++++ SELECTED EXTRACT ++++
To plot the performance of a session over training time, run the following:

python plot.py 'logs/YOUR-SESSION-DIRECTORY-NAME-HERE'

Solid lines indicate % grasp success rates (primary metric of performance) and dotted lines indicate % push-then-grasp success rates (secondary metric to measure quality of pushes) over training steps. By default, each point in the plot measures the average performance over the last 200 training steps. The range of the x-axis is from 0 to 2500 training steps. You can easily change these parameters at the top of plot.py.

To compare performance between different sessions, you can draw multiple plots at a time:

python plot.py 'logs/YOUR-SESSION-DIRECTORY-NAME-HERE' 'logs/ANOTHER-SESSION-DIRECTORY-NAME-HERE'

Evaluation

We provide a collection 11 test cases in simulation with adversarial clutter. Each test case consists of a configuration of 3 - 6 objects placed in the workspace in front of the robot. These configurations are manually engineered to reflect challenging picking scenarios, and remain exclusive from the training procedure. Across many of these test cases, objects are laid closely side by side, in positions and orientations that even an optimal grasping policy would have trouble successfully picking up any of the objects without de-cluttering first. As a sanity check, a single isolated object is additionally placed in the workspace separate from the configuration. This is just to ensure that all policies have been sufficiently trained prior to the benchmark (i.e. a policy is not ready if fails to grasp the isolated object).

The demo above runs our pre-trained model multiple times (x30) on a single test case. To test your own pre-trained model, simply change the location of --snapshot_file:

export CUDA_VISIBLE_DEVICES="0" && python3 main.py --is_sim --obj_mesh_dir 'objects/toys' --num_obj 10  --push_rewards --experience_replay --explore_rate_decay --load_snapshot --snapshot_file '/home/$USER/Downloads/snapshot.reinforcement.pth' --random_seed 1238 --is_testing --save_visualizations --test_preset_cases --test_preset_dir 'simulation/test-cases/' --max_test_trials 10

Data from each test case will be saved into a session directory in the logs folder. To report the average testing performance over a session, run the following:

python evaluate.py --session_directory 'logs/YOUR-SESSION-DIRECTORY-NAME-HERE' --method SPECIFY-METHOD --num_obj_complete N

where SPECIFY-METHOD can be reactive or reinforcement, depending on the architecture of your model.
++++ RECORDED DATA ++++
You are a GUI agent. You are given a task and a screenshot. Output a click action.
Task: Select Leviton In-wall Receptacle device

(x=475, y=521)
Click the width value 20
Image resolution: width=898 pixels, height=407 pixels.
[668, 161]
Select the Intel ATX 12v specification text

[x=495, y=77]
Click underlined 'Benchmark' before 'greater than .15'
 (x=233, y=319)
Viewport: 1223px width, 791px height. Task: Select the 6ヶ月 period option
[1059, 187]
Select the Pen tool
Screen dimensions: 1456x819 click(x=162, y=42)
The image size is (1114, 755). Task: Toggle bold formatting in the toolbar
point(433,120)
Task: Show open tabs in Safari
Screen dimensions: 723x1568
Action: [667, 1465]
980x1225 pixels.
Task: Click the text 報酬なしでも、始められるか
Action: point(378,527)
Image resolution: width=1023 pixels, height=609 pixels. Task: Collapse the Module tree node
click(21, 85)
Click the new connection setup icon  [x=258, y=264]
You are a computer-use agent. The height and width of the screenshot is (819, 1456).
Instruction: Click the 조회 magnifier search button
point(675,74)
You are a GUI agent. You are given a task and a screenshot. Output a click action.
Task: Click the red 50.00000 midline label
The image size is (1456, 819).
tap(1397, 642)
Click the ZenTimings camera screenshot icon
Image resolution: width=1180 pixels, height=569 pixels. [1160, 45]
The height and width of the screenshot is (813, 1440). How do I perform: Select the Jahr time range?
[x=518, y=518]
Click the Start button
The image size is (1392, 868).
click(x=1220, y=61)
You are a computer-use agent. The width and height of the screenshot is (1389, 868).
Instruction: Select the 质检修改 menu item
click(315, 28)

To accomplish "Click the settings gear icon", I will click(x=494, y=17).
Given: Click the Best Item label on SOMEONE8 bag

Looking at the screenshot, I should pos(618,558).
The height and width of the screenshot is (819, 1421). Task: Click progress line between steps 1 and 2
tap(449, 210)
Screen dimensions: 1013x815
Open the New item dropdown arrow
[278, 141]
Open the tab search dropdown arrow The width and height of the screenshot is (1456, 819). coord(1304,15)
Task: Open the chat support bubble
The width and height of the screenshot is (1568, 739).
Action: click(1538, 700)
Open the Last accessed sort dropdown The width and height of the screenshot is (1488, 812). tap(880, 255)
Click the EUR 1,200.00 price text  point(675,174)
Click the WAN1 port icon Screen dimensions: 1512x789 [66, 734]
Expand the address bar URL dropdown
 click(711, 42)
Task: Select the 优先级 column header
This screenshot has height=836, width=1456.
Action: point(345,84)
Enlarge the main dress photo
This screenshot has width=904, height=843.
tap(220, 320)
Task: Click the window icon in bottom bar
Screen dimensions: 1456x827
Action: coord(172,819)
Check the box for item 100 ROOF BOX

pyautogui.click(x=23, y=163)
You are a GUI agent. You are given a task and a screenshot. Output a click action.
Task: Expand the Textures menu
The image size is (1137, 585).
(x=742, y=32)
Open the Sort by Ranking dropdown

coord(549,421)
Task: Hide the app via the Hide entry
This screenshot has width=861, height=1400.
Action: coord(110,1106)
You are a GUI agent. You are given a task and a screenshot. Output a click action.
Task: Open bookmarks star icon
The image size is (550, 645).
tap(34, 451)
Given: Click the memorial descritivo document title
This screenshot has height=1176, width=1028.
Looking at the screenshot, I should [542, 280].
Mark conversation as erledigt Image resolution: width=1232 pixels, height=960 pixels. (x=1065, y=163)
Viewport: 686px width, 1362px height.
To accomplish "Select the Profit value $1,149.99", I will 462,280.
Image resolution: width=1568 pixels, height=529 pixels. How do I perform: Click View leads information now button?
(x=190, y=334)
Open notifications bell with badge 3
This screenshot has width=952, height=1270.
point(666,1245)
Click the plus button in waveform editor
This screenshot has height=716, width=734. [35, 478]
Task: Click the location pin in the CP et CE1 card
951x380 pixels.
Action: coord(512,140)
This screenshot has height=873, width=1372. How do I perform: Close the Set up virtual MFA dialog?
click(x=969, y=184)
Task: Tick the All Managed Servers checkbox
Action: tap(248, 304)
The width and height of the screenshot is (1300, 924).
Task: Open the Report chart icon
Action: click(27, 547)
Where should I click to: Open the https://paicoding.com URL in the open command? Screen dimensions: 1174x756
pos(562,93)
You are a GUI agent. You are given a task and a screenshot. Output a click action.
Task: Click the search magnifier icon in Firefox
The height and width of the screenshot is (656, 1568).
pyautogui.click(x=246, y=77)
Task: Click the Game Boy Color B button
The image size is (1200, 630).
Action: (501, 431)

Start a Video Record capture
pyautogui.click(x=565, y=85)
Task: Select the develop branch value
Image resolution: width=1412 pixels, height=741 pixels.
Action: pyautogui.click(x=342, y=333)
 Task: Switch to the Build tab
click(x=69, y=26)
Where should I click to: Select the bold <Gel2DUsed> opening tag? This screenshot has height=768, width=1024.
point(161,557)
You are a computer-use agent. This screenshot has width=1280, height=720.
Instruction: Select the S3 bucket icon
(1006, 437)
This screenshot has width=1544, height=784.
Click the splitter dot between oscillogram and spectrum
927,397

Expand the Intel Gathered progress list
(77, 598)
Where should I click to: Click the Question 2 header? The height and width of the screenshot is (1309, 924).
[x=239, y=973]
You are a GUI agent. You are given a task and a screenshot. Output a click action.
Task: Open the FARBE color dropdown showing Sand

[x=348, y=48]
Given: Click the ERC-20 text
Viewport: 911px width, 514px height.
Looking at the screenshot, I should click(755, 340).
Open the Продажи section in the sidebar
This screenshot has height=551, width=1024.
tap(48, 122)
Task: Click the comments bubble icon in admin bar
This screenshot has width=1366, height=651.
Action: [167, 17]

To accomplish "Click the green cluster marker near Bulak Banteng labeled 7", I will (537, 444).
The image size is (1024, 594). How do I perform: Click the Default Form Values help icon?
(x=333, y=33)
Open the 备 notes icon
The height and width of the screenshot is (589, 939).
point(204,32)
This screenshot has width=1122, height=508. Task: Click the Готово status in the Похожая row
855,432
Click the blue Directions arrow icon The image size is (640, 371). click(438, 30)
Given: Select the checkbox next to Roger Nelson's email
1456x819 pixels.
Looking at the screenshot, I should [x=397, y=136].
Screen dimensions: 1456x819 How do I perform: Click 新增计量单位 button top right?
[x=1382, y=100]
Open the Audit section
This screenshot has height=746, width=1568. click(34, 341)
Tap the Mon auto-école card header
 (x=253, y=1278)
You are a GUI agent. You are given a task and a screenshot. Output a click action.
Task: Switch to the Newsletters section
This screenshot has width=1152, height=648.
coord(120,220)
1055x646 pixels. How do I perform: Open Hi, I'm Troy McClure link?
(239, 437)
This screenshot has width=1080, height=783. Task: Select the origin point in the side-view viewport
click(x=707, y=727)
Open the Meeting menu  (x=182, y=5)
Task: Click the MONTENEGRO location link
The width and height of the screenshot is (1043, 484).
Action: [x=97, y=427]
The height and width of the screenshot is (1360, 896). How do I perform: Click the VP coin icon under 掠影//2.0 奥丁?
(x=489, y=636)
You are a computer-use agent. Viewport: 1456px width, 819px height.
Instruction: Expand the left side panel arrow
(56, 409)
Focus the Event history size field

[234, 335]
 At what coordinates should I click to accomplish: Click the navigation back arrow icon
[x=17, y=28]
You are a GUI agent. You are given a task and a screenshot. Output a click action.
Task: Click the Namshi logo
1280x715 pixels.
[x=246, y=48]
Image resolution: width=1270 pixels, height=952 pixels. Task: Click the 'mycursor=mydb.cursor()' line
++++
* [PROBLEMS]
1) Turn the listing into a numbered list with blank lines left out, starting at its first line and stopping after the line that has "[x=495, y=77]".
2) Go on with the passage about training plots and testing for the robot grasping model, starting after its last sentence.

* [ANSWERS GIVEN]
1)
1. You are a GUI agent. You are given a task and a screenshot. Output a click action.
2. Task: Select Leviton In-wall Receptacle device
3. (x=475, y=521)
4. Click the width value 20
5. Image resolution: width=898 pixels, height=407 pixels.
6. [668, 161]
7. Select the Intel ATX 12v specification text
8. [x=495, y=77]

2)
--num_obj_complete N defines the number of objects that need to be picked in order to consider the task completed. For example, when evaluating our pre-trained model in the demo test case, N should be set to 6:

python evaluate.py --session_directory 'logs/YOUR-SESSION-DIRECTORY-NAME-HERE' --method 'reinforcement' --num_obj_complete 6

Average performance is measured with three metrics (for all metrics, higher is better):

  1. Average % completion rate over all test runs: measures the ability of the policy to finish the task by picking up at least N objects without failing consecutively for more than 10 attempts.
  2. Average % grasp success rate per completion.
  3. Average % action efficiency: describes how succinctly the policy is capable of finishing the task. See our paper for more details on how this is computed.

Creating Your Own Test Cases in Simulation

To design your own challenging test case:

  1. Open the simulation environment in V-REP (navigate to your V-REP directory and run ./vrep.sh). From the main menu, select File > Open scene..., and open the file visual-pushing-grasping/simulation/simulation.ttt.

  2. In another terminal window, navigate to this repository and run the following:

    python create.py
  3. In the V-REP window, use the V-REP toolbar (object shift/rotate) to move around objects to desired positions and orientations.

  4. In the terminal window type in the name of the text file for which to save the test case, then press enter.

  5. Try it out: run a trained model on the test case by running main.py just as in the demo, but with the flag --test_preset_file pointing to the location of your test case text file.

Running on a Real Robot (UR5)

The same code in this repository can be used to train on a real UR5 robot arm (tested with UR Software version 1.8). To communicate with later versions of UR software, several minor changes may be necessary in robot.py (e.g. functions like parse_tcp_state_data). Tested with Python 3.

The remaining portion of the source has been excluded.